Ведь детей Ниобеи (Ниобы) разгневанные боги беспощадно уничтожали не просто стрелами, а острейшими пиками из солнечных лучей. Падение колесницы Фаэтона обернулось фантасмагорией огненного заката. И это чудо, феерия…
Так грани порока стали нормой. Так бесчеловечные кровопролитные сражения обратились в блестящие великолепные полотна. Оплаченные страдающим на них героям высшей фаустовской ценой: страшными душевными муками художников, их рисующих. И сей безумный прайс — абсолютная норма творцам, сочинителям.
Не страдая — не создашь. Не мучаясь — не остаться в веках.
В год кончины Пушкина 27-летний Шопен пишет свою знаменитую фортепьянную сонату №2 си-бемоль минор. Третью часть коей «Marche funèbre: Lento» сыграют на его же собственных похоронах. Под Траурный марш сонаты будут погребены сонмы мировых лидеров, беллетристов, ученых. Политиков.
Мы умираем под Шопена… Рождаемся под личный дикий крик. Выпрастываясь из теплого марева снов в чужеродную враждебную среду: межгалактический вакуум. В чьи-то чужие ладони. В какой-то чужой незнакомой комнате. Из которой Бродский убедительно не советовал выходить.
И еще неизвестно, что ужасней — родиться или умереть.
Искусство смерти. Искусство жизни… Взаимосвязь времен.
Когда скульптор Меркуров снимал посмертную маску со Льва Толстого, он неприятно и смачно чертыхнулся — к гипсу прилипла борода. То — не цинизм. Элементарно — профессионализм. Прикрытый, в свою очередь, личиной черного юмора. Тоже профессионального. С точки зрения стороннего наблюдателя.
Все это родилось задолго до нас — музыка, хореография, скульптура, стихи-проза. И не умрет никогда, в отличие от людей. Мы — лишь часть чьих-то дневников, восстановленных после, — заклятием чьего-то въедливого ума.
И нас будут физически ощущать те, кто будет читать, слушать, внимать нашим произведениям. Сотворенным нами. В которых есть все что угодно, кроме собственной смерти.
Микеланджело вдохнул жизнь в Делакруа. Тот — в Родена. Мыслящая математическими формулами живопись перетекала в конвенции массивных скульптур. Статуи превращались в умозрительные контуры. Те вновь заполнялись мрамором. Революции сметали дворцы. Пьяная матросня насаживала на штыки картины Серова с изображением Николашки. Приговаривая с хрипотцой встречному барину, закутавшемуся в соболий воротник: «Братишечка, дай закурить!»

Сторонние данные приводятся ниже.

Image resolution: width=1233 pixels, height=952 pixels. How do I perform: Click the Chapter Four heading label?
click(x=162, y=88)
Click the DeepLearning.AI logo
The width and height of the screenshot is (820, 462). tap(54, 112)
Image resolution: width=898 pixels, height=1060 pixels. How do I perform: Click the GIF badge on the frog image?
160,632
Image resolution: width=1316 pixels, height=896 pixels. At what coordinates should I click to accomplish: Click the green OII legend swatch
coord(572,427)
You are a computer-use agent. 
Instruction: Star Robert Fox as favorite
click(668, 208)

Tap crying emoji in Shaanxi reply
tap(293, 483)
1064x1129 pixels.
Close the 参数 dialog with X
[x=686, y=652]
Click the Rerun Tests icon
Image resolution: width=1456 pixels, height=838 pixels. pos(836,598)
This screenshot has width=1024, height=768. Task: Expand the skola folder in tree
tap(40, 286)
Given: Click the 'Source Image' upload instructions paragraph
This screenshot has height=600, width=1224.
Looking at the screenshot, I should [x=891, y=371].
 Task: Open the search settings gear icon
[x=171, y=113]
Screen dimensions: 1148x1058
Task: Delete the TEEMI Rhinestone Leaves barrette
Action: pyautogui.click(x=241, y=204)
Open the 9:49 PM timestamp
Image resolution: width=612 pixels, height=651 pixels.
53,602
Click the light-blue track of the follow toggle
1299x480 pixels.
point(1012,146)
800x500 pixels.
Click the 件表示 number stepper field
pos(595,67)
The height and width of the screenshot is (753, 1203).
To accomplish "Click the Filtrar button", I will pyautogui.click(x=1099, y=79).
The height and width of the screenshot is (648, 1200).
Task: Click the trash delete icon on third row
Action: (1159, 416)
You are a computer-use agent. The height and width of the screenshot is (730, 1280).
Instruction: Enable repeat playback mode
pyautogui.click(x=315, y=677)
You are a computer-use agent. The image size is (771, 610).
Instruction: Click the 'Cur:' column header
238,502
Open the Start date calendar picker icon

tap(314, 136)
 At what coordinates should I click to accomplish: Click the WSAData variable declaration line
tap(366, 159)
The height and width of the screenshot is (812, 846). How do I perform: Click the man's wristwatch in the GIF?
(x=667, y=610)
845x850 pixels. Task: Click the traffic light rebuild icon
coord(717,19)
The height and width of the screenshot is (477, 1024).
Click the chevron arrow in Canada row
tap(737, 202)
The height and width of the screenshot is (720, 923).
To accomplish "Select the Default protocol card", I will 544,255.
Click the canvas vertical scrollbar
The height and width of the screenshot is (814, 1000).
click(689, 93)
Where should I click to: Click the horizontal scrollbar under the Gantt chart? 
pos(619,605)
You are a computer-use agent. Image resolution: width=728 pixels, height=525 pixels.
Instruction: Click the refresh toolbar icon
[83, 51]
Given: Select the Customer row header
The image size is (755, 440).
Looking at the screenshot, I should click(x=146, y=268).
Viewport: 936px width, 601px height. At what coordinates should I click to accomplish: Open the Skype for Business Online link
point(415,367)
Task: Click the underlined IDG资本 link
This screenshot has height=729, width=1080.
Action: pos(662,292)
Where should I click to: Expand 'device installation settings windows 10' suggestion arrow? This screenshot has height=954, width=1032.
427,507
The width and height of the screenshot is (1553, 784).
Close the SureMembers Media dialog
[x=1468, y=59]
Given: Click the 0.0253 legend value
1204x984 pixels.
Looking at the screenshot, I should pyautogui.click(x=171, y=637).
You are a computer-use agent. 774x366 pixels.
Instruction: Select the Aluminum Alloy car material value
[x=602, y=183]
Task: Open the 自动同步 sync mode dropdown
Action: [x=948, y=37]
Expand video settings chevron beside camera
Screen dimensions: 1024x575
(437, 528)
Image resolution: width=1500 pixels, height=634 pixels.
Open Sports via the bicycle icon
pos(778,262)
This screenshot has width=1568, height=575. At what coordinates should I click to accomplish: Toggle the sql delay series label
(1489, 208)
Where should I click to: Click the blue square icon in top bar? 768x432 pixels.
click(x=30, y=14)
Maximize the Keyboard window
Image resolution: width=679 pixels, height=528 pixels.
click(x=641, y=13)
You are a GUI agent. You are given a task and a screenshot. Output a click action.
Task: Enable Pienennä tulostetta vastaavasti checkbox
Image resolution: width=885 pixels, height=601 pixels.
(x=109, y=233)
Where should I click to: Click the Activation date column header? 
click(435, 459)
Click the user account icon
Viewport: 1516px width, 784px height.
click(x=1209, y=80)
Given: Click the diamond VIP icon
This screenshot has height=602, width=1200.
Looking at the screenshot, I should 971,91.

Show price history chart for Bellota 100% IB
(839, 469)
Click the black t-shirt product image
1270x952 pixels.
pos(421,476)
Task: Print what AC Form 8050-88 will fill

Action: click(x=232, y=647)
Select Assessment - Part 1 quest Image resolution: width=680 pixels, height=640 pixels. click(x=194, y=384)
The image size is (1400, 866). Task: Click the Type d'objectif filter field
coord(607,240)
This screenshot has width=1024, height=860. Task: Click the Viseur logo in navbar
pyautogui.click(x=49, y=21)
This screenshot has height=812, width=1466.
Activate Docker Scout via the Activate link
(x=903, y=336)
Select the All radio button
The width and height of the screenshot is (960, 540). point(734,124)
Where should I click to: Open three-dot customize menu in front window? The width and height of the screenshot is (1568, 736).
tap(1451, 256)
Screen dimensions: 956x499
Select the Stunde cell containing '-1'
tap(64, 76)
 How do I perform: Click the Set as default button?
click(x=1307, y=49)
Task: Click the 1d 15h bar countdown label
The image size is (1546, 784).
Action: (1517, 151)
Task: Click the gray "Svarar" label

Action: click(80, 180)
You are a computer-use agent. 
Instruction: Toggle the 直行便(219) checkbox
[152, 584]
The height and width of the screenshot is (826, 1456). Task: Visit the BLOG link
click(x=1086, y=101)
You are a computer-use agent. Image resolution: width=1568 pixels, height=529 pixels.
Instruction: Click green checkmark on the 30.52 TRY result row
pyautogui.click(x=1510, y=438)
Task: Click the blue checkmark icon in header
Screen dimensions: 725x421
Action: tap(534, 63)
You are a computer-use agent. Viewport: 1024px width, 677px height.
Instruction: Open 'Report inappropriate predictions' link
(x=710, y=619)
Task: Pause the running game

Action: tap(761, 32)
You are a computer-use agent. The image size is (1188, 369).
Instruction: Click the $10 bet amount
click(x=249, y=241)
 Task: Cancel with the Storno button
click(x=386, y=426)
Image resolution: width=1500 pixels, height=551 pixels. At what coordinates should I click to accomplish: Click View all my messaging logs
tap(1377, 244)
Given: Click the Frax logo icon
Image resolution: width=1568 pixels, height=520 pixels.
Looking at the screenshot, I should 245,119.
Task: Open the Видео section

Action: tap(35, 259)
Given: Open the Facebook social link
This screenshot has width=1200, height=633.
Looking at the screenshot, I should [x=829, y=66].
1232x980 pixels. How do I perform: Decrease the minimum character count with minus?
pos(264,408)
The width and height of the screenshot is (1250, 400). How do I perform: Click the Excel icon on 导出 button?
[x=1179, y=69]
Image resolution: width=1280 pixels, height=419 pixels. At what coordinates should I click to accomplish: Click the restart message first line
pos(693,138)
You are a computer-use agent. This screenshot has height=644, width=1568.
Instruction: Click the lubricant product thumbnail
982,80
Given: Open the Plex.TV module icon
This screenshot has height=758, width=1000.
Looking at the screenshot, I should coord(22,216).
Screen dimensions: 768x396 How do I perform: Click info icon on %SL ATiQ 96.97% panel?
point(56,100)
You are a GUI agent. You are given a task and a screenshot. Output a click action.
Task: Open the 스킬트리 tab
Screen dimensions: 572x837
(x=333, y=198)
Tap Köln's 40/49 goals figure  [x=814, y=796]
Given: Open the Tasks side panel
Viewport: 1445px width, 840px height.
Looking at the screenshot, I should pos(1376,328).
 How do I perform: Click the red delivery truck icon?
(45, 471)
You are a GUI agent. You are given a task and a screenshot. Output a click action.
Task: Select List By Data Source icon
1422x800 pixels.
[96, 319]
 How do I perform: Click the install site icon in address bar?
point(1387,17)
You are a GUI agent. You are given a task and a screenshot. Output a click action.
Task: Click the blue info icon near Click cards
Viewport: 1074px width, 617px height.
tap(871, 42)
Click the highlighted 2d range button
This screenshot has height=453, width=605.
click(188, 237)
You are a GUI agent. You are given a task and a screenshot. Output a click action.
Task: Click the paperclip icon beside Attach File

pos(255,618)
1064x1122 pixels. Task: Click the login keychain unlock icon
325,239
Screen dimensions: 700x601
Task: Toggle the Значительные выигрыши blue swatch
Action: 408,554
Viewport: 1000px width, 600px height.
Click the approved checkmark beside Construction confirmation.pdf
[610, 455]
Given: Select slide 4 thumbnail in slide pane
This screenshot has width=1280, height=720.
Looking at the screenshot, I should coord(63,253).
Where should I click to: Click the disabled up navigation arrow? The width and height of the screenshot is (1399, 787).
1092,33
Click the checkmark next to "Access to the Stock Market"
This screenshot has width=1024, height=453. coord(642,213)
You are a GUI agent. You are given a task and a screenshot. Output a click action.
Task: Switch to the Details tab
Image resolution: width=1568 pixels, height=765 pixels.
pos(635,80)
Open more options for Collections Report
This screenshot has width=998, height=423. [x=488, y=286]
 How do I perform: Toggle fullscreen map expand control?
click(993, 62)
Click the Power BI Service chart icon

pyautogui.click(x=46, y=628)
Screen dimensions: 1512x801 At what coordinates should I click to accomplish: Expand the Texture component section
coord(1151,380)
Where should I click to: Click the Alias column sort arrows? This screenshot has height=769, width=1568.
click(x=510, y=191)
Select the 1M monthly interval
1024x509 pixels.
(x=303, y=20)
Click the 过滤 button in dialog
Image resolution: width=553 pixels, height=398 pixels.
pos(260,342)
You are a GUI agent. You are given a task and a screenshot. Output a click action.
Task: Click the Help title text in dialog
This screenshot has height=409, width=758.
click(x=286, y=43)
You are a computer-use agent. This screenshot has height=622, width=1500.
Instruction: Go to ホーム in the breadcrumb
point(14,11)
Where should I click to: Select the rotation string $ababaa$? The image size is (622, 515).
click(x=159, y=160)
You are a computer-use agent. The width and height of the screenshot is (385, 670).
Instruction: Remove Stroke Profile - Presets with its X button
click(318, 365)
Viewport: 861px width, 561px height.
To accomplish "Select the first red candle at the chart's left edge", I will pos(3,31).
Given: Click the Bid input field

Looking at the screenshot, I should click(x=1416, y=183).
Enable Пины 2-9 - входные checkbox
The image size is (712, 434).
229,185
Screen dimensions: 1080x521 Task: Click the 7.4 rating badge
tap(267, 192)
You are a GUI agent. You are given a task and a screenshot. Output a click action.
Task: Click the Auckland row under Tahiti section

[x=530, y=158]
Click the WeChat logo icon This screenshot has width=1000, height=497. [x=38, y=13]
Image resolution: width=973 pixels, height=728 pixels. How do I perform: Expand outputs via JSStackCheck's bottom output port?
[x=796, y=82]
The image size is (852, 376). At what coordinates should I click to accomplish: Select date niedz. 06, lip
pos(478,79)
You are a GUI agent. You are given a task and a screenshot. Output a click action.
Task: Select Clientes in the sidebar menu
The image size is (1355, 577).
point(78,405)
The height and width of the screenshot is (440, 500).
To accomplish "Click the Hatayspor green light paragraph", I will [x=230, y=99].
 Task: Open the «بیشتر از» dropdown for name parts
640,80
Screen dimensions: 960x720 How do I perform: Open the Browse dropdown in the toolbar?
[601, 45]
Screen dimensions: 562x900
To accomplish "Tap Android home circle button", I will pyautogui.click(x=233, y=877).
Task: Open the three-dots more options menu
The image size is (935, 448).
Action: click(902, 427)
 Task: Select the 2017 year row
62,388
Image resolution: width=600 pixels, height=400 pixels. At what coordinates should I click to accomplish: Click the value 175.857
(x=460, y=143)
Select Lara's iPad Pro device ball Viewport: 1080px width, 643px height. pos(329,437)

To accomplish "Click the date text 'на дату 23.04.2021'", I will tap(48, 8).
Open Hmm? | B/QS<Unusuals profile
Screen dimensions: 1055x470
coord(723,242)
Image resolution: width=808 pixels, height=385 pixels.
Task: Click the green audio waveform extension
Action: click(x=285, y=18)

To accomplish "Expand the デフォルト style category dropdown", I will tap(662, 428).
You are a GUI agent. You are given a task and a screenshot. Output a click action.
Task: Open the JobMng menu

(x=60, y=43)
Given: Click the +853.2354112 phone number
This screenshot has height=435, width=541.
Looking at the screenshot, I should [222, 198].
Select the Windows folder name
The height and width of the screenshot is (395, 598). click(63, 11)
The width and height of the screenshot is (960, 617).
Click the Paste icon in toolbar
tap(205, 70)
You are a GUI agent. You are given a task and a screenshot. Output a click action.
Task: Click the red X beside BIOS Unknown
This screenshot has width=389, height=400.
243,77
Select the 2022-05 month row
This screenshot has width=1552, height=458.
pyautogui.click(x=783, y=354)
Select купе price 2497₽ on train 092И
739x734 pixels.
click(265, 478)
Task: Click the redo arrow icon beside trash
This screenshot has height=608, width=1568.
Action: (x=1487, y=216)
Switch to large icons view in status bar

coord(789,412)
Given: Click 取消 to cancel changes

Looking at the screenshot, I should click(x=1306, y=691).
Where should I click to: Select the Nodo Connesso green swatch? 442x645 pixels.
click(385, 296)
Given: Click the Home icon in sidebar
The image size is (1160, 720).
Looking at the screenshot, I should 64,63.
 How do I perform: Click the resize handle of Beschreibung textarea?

Чувствую себя незримой черствой крохой недоеденного хлеба, думая обо всех них. Ушедших. Подаривших мне радость лишь помышлять о них. Просто думать. Потому что пытаться что-то сделать (после того, что сделали они): изобрести, нарисовать-сваять — нереально. Смешно.
Лежа на спине под куполом в Сикстинской капелле, Микеланджело только успевал смачно отхаркиваться от капающей сверху краски во время работы над «Страшным судом». Ван Гог, плюнув на «Сирень», отрезает себе бритвой ухо. Боттичелли словно предвидел живопись XXI века — настолько современен.
У леонардовской Мадонны одной лишь шнуровкой на груди можно любоваться часами. А про ангелов, взирающих вверх на босую рафаэлевскую Мадонну, нужно создавать поэму. Ну, или повесть о двух веселых игривых близняшках. (Леонардовскую шаловливую шнуровку возведет в культ уже Мадонна века нынешнего — Луиза Чикконе.)
И кстати, на полотне у Рафаэля въяве присутствует оптический обман.
Облокотившиеся на нижнюю раму картины ангелочки лицезрят публику. Мадонна с младенцем Иисусом — идут сзади. Но зритель убежден, дескать, ангелы глядят именно на нее. Глядя на вас — они смотрят на нее.
Золотая Венеция Каналетто, странная, сказочная. Тициановские Венеры. Джорджоне с Флорами и Ледами. Люди в фантастических масках, громкие ночные песнопения на гондолах. Внешнее восхищение Бонапарта, подспудно жаждущего забрать все это непотребство римских позументов — себе. Или, в крайнем случае, разрушить.
Байрон, Руссо, Эдгар По, оставившие на причалах Адриатики свои следы. Одновременно — небывалое варварство. И — небывалый Рай.
Их будут помнить в веках, меня — нет. В этом разница.
Они были благодарны каждой секунде, проведенной на Земле. Я тоже. В том наше сходство. И наше с ними предназначение потомкам.